Senin, 17 November 2014

Pilihan (Part II)



Pilihan adalah ketika memutuskan untuk melanjutkan mencintainya atau membuang jauh harapan bersamanya. Ya, yang kedua sudah dipilih saudaraku. Karena kedengarannya gebetannya sudah menikah dengan orang lain. Sedih ya, sewaktu kita mengetahui orang yang selama ini kita inginkan, telah menjadi milik orang lain, begitu yang sedang dialami saudaraku sekaligus sahabatku, saat ini.

Jumat itu,aku pergi ke sana, untuk sholat dan kedua orang yang selalu berada didepan. Tidak terlihat. Dan katanya lagi, gebetan saudaraku, seddang melangsungkan pernikahan. Mungkin pernikahannyalah yang memutuskan membuang jauh semua harapan-harapan dirinya bersamanya.  
*****

Memang, setiap keinginan kita belum tentu menjadi kebutuhan kita
Tetapi disaat keinginan itu semakin dalam, dan kebutuhan itu dengan mudah tercipta.
Ya, butuh akan senyumnya yang selama ini dilihatnya dengan tulus, ternyata sekarang bukan untuknya lagi. Sabar hanya bisa dilakukan dan menyerahkan segalanya kepada Tuhan Maha Pengasih.
Tapi aku selalu percaya, “Allah Swt, tidak mungkin memisahkan kedua orang yang saling mencintai dengan tulus, kecuali untuk menggantikannya dengan yang lebih baik lagi”

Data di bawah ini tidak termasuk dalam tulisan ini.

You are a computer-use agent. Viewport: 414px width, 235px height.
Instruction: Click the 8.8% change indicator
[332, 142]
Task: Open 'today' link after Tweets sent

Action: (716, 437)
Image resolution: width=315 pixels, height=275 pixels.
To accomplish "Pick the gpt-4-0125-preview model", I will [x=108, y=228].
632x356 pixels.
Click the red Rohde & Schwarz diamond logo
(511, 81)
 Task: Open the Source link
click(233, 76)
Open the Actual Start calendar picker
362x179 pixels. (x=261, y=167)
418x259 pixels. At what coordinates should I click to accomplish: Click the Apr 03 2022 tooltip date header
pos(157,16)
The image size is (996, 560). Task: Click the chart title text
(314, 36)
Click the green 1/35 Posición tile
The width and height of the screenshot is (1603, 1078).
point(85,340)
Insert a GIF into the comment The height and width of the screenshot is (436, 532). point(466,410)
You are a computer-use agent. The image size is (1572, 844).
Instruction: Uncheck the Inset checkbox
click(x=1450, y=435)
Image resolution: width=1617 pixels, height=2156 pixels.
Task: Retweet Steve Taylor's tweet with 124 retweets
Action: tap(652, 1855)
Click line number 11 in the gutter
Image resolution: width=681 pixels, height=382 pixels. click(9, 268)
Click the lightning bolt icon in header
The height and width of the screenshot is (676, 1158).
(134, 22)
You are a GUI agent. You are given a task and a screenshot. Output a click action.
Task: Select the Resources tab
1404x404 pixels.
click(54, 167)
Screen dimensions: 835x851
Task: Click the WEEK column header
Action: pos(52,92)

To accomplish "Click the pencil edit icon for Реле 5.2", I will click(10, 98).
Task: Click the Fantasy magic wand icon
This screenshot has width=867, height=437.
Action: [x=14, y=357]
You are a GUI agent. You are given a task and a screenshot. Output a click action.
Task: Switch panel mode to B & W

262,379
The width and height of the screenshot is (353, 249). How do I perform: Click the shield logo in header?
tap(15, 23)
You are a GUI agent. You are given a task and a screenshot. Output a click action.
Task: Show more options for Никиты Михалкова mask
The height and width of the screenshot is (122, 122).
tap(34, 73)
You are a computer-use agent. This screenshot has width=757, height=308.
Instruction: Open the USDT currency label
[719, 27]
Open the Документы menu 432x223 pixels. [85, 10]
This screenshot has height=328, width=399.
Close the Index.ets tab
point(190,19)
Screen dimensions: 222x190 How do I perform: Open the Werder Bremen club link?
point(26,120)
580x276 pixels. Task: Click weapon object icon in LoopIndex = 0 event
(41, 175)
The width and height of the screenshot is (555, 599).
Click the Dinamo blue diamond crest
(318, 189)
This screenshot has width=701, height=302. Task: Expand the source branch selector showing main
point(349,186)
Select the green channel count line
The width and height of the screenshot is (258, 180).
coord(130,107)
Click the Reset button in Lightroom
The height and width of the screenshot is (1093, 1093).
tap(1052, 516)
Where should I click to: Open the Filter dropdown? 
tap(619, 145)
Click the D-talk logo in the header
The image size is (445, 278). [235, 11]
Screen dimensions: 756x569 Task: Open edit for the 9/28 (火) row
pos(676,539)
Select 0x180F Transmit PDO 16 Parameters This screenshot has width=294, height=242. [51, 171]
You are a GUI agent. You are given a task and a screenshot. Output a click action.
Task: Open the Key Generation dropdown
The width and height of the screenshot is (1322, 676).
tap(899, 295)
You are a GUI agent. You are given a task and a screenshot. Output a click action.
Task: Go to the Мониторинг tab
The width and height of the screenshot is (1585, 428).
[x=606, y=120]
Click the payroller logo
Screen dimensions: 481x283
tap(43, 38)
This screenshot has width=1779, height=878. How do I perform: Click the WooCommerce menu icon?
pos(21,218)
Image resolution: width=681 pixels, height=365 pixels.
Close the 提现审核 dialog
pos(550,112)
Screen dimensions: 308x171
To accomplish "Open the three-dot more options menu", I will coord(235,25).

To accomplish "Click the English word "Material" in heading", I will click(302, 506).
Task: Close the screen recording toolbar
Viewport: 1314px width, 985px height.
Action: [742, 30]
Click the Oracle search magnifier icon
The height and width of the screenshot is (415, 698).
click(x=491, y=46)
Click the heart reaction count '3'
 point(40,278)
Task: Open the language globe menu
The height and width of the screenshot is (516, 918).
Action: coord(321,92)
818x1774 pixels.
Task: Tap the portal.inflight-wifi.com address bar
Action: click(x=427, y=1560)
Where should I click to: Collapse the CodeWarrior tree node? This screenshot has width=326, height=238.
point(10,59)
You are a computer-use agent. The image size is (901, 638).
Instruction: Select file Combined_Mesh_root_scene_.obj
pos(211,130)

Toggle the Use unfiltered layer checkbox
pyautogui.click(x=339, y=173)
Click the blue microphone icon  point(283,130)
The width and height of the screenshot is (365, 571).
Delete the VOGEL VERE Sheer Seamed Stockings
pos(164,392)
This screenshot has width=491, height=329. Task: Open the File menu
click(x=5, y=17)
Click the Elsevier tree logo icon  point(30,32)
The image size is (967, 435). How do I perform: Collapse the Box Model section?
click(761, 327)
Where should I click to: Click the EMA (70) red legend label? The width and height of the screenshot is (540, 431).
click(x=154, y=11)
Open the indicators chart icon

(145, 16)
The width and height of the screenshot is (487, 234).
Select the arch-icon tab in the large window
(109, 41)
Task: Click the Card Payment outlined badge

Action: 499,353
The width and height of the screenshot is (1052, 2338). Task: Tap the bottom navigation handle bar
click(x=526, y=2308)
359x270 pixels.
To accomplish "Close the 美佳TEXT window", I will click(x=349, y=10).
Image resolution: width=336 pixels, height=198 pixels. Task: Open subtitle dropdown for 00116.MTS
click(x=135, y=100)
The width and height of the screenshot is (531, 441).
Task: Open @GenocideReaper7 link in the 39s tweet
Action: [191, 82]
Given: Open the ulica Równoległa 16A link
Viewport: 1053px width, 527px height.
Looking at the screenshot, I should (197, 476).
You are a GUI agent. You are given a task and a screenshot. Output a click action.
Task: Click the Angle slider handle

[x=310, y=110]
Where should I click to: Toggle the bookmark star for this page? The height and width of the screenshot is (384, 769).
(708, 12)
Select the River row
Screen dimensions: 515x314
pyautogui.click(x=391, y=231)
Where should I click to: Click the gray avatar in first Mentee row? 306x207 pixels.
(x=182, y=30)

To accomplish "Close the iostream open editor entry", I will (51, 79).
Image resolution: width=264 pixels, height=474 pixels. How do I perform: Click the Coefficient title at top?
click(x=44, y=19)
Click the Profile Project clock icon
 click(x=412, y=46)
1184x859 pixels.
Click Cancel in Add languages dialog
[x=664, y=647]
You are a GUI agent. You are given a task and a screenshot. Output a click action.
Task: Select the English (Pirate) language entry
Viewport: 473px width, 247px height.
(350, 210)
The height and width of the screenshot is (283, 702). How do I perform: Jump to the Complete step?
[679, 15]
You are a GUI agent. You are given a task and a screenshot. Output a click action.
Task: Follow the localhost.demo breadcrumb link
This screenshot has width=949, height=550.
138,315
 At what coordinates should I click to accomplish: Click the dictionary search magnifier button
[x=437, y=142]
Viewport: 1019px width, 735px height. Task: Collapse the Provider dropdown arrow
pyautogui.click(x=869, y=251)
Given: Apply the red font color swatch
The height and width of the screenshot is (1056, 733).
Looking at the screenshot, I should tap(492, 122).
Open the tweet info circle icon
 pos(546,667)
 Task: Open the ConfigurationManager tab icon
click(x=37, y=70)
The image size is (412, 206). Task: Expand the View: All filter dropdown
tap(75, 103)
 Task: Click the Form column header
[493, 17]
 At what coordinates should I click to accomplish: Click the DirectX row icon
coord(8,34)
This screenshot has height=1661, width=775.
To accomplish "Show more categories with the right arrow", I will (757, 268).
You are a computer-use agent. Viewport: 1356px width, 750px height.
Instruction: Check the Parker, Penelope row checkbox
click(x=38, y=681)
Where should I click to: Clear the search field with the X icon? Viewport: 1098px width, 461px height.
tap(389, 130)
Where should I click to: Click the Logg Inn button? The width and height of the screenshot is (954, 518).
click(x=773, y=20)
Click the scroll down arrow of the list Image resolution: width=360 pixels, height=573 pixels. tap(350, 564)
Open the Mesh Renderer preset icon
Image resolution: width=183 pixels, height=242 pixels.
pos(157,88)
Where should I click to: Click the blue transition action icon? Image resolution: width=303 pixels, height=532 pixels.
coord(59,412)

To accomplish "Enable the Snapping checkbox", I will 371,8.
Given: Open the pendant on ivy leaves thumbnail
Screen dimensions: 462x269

Sewaktu aku menyukai seseorang beberapa tahun yang lalu, aku menyukainya karena dari sekian cowok di kantor itu, dia yang paling menjulang seperti menara, aku selalu bertemu dalam setiap waktu sholat.
Setiap waktu sholat datang, aku melihat dia terburu-buru menuju tangga darurat, dengan sajadah ditangannya. Dia mengambil air wudhu dan melaksanakan sholat di tangga darurat. Sedangkan yang lainnya sedang bergegas menuju kantin untuk makan siang.

Sebenarnya, aku tidak berani tertarik dengannya namun setiap tingkahnya yang menarikku untuk lebih memperhatikannya. Aku tidak berani suka sama orang ganteng, terlebih dengan status pekerjaan yang berbeda.

Aku menyukai bukan tanpa alasan, aku suka dia taat ibadah dan mendahulukan Allah diatas dirinya. Aku menyukainya bukan hanya dia ganteng, tapi dia memang baik, sewaktu aku lagi mengepel di pantry dan dia mau ngambil minum, dia malah menunggu lantainya kering dulu. Waktu aku terkunci ditoilet karyawan (Yang mengharuskan punya akses Card) dan dia membantuku dengan  membukakannya.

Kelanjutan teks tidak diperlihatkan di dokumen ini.